◆ PROVIDED DATA:

** Start **

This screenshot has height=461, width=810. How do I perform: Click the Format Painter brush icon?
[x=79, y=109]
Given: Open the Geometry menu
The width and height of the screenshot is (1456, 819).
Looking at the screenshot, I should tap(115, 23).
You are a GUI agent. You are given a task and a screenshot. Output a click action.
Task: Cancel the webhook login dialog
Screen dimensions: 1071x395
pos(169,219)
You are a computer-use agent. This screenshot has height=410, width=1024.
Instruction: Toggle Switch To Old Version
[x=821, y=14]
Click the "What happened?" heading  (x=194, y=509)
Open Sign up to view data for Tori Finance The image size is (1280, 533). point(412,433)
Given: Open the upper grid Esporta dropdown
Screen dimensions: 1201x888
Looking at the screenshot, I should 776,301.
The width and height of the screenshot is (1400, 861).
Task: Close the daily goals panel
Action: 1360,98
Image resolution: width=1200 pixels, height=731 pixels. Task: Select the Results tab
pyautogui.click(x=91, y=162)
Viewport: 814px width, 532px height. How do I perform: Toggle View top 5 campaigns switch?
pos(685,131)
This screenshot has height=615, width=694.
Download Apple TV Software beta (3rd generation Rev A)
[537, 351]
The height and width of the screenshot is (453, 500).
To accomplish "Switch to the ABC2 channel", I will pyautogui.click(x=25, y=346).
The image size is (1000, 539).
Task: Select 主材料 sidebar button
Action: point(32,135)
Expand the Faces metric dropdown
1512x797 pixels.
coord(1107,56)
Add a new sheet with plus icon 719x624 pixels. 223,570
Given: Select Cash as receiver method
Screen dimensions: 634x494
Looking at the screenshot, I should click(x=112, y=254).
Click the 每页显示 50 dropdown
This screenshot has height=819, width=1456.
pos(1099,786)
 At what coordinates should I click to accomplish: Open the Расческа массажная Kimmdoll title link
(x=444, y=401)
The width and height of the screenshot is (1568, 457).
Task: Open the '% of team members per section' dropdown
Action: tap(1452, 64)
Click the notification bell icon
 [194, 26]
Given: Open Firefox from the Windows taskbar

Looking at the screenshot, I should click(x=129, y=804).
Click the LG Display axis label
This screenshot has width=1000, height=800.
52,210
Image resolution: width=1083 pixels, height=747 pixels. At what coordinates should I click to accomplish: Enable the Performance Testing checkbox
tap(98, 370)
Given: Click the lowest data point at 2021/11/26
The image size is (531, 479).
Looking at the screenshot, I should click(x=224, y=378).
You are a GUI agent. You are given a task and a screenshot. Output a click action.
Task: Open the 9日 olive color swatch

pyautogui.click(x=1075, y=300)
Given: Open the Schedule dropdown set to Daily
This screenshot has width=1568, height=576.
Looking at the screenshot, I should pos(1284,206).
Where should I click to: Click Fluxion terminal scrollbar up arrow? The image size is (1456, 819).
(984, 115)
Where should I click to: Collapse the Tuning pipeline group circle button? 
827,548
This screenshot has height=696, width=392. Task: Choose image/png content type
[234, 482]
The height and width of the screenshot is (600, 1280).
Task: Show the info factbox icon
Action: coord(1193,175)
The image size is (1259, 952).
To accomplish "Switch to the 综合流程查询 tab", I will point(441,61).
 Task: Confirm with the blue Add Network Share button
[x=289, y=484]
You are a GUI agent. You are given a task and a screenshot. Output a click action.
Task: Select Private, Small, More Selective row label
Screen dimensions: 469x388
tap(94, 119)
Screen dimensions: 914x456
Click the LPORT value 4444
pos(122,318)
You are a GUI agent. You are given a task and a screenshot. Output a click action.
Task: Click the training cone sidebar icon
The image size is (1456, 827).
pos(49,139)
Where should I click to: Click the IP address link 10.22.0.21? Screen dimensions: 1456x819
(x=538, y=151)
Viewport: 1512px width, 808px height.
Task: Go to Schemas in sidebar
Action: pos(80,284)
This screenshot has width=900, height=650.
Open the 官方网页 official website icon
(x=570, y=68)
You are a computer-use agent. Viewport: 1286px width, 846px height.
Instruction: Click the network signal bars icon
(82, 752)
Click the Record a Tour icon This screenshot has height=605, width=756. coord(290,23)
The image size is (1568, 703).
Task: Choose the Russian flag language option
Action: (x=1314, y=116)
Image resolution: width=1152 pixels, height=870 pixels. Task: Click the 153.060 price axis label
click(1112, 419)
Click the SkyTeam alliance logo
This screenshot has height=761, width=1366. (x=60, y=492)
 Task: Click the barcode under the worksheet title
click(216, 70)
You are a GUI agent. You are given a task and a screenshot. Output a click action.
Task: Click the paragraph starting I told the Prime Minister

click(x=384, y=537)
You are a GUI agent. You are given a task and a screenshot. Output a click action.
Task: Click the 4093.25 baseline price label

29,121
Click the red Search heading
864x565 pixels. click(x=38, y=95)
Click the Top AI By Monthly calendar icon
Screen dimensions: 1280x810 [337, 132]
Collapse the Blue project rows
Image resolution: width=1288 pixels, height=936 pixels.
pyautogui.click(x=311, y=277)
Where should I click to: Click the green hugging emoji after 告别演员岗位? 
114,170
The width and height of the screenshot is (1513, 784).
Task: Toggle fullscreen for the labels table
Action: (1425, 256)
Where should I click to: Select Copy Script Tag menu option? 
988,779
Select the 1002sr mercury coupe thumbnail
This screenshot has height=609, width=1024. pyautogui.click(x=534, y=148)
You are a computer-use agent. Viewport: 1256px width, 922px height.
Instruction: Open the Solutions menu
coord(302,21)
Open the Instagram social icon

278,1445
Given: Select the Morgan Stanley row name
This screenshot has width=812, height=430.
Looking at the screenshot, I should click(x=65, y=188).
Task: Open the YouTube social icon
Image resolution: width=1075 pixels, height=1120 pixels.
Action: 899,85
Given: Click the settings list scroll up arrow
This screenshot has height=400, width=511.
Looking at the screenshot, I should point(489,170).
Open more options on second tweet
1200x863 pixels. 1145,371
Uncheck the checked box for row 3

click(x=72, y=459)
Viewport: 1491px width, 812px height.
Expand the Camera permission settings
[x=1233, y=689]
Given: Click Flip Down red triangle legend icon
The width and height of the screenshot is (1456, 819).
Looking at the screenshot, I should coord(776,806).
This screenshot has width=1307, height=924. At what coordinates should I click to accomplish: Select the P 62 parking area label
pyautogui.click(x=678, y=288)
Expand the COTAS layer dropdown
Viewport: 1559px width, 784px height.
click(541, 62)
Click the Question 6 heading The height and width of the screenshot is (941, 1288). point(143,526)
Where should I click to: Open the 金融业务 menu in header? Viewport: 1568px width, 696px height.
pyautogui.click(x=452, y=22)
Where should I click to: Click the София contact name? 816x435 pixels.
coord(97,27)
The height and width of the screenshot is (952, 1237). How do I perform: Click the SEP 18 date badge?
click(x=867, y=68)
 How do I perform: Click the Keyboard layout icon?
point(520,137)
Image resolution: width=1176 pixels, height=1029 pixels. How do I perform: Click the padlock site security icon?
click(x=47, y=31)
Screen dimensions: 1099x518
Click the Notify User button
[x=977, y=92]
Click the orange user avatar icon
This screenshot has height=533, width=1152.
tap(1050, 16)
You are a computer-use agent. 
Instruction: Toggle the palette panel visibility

** End **

◆ TASK GOAL: Copy out all of the material above word for word, with nothing changed.

◆ OUTPUT:
This screenshot has height=461, width=810. How do I perform: Click the Format Painter brush icon?
[x=79, y=109]
Given: Open the Geometry menu
The width and height of the screenshot is (1456, 819).
Looking at the screenshot, I should tap(115, 23).
You are a GUI agent. You are given a task and a screenshot. Output a click action.
Task: Cancel the webhook login dialog
Screen dimensions: 1071x395
pos(169,219)
You are a computer-use agent. This screenshot has height=410, width=1024.
Instruction: Toggle Switch To Old Version
[x=821, y=14]
Click the "What happened?" heading  (x=194, y=509)
Open Sign up to view data for Tori Finance The image size is (1280, 533). point(412,433)
Given: Open the upper grid Esporta dropdown
Screen dimensions: 1201x888
Looking at the screenshot, I should 776,301.
The width and height of the screenshot is (1400, 861).
Task: Close the daily goals panel
Action: 1360,98
Image resolution: width=1200 pixels, height=731 pixels. Task: Select the Results tab
pyautogui.click(x=91, y=162)
Viewport: 814px width, 532px height. How do I perform: Toggle View top 5 campaigns switch?
pos(685,131)
This screenshot has height=615, width=694.
Download Apple TV Software beta (3rd generation Rev A)
[537, 351]
The height and width of the screenshot is (453, 500).
To accomplish "Switch to the ABC2 channel", I will pyautogui.click(x=25, y=346).
The image size is (1000, 539).
Task: Select 主材料 sidebar button
Action: point(32,135)
Expand the Faces metric dropdown
1512x797 pixels.
coord(1107,56)
Add a new sheet with plus icon 719x624 pixels. 223,570
Given: Select Cash as receiver method
Screen dimensions: 634x494
Looking at the screenshot, I should click(x=112, y=254).
Click the 每页显示 50 dropdown
This screenshot has height=819, width=1456.
pos(1099,786)
 At what coordinates should I click to accomplish: Open the Расческа массажная Kimmdoll title link
(x=444, y=401)
The width and height of the screenshot is (1568, 457).
Task: Open the '% of team members per section' dropdown
Action: tap(1452, 64)
Click the notification bell icon
 [194, 26]
Given: Open Firefox from the Windows taskbar

Looking at the screenshot, I should click(x=129, y=804).
Click the LG Display axis label
This screenshot has width=1000, height=800.
52,210
Image resolution: width=1083 pixels, height=747 pixels. At what coordinates should I click to accomplish: Enable the Performance Testing checkbox
tap(98, 370)
Given: Click the lowest data point at 2021/11/26
The image size is (531, 479).
Looking at the screenshot, I should click(x=224, y=378).
You are a GUI agent. You are given a task and a screenshot. Output a click action.
Task: Open the 9日 olive color swatch

pyautogui.click(x=1075, y=300)
Given: Open the Schedule dropdown set to Daily
This screenshot has width=1568, height=576.
Looking at the screenshot, I should pos(1284,206).
Where should I click to: Click Fluxion terminal scrollbar up arrow? The image size is (1456, 819).
(984, 115)
Where should I click to: Collapse the Tuning pipeline group circle button? 
827,548
This screenshot has height=696, width=392. Task: Choose image/png content type
[234, 482]
The height and width of the screenshot is (600, 1280).
Task: Show the info factbox icon
Action: coord(1193,175)
The image size is (1259, 952).
To accomplish "Switch to the 综合流程查询 tab", I will point(441,61).
 Task: Confirm with the blue Add Network Share button
[x=289, y=484]
You are a GUI agent. You are given a task and a screenshot. Output a click action.
Task: Select Private, Small, More Selective row label
Screen dimensions: 469x388
tap(94, 119)
Screen dimensions: 914x456
Click the LPORT value 4444
pos(122,318)
You are a GUI agent. You are given a task and a screenshot. Output a click action.
Task: Click the training cone sidebar icon
The image size is (1456, 827).
pos(49,139)
Where should I click to: Click the IP address link 10.22.0.21? Screen dimensions: 1456x819
(x=538, y=151)
Viewport: 1512px width, 808px height.
Task: Go to Schemas in sidebar
Action: pos(80,284)
This screenshot has width=900, height=650.
Open the 官方网页 official website icon
(x=570, y=68)
You are a computer-use agent. Viewport: 1286px width, 846px height.
Instruction: Click the network signal bars icon
(82, 752)
Click the Record a Tour icon This screenshot has height=605, width=756. coord(290,23)
The image size is (1568, 703).
Task: Choose the Russian flag language option
Action: (x=1314, y=116)
Image resolution: width=1152 pixels, height=870 pixels. Task: Click the 153.060 price axis label
click(1112, 419)
Click the SkyTeam alliance logo
This screenshot has height=761, width=1366. (x=60, y=492)
 Task: Click the barcode under the worksheet title
click(216, 70)
You are a GUI agent. You are given a task and a screenshot. Output a click action.
Task: Click the paragraph starting I told the Prime Minister

click(x=384, y=537)
You are a GUI agent. You are given a task and a screenshot. Output a click action.
Task: Click the 4093.25 baseline price label

29,121
Click the red Search heading
864x565 pixels. click(x=38, y=95)
Click the Top AI By Monthly calendar icon
Screen dimensions: 1280x810 [337, 132]
Collapse the Blue project rows
Image resolution: width=1288 pixels, height=936 pixels.
pyautogui.click(x=311, y=277)
Where should I click to: Click the green hugging emoji after 告别演员岗位? 
114,170
The width and height of the screenshot is (1513, 784).
Task: Toggle fullscreen for the labels table
Action: (1425, 256)
Where should I click to: Select Copy Script Tag menu option? 
988,779
Select the 1002sr mercury coupe thumbnail
This screenshot has height=609, width=1024. pyautogui.click(x=534, y=148)
You are a computer-use agent. Viewport: 1256px width, 922px height.
Instruction: Open the Solutions menu
coord(302,21)
Open the Instagram social icon

278,1445
Given: Select the Morgan Stanley row name
This screenshot has width=812, height=430.
Looking at the screenshot, I should click(x=65, y=188).
Task: Open the YouTube social icon
Image resolution: width=1075 pixels, height=1120 pixels.
Action: 899,85
Given: Click the settings list scroll up arrow
This screenshot has height=400, width=511.
Looking at the screenshot, I should point(489,170).
Open more options on second tweet
1200x863 pixels. 1145,371
Uncheck the checked box for row 3

click(x=72, y=459)
Viewport: 1491px width, 812px height.
Expand the Camera permission settings
[x=1233, y=689]
Given: Click Flip Down red triangle legend icon
The width and height of the screenshot is (1456, 819).
Looking at the screenshot, I should coord(776,806).
This screenshot has width=1307, height=924. At what coordinates should I click to accomplish: Select the P 62 parking area label
pyautogui.click(x=678, y=288)
Expand the COTAS layer dropdown
Viewport: 1559px width, 784px height.
click(541, 62)
Click the Question 6 heading The height and width of the screenshot is (941, 1288). point(143,526)
Where should I click to: Open the 金融业务 menu in header? Viewport: 1568px width, 696px height.
pyautogui.click(x=452, y=22)
Where should I click to: Click the София contact name? 816x435 pixels.
coord(97,27)
The height and width of the screenshot is (952, 1237). How do I perform: Click the SEP 18 date badge?
click(x=867, y=68)
 How do I perform: Click the Keyboard layout icon?
point(520,137)
Image resolution: width=1176 pixels, height=1029 pixels. How do I perform: Click the padlock site security icon?
click(x=47, y=31)
Screen dimensions: 1099x518
Click the Notify User button
[x=977, y=92]
Click the orange user avatar icon
This screenshot has height=533, width=1152.
tap(1050, 16)
You are a computer-use agent. 
Instruction: Toggle the palette panel visibility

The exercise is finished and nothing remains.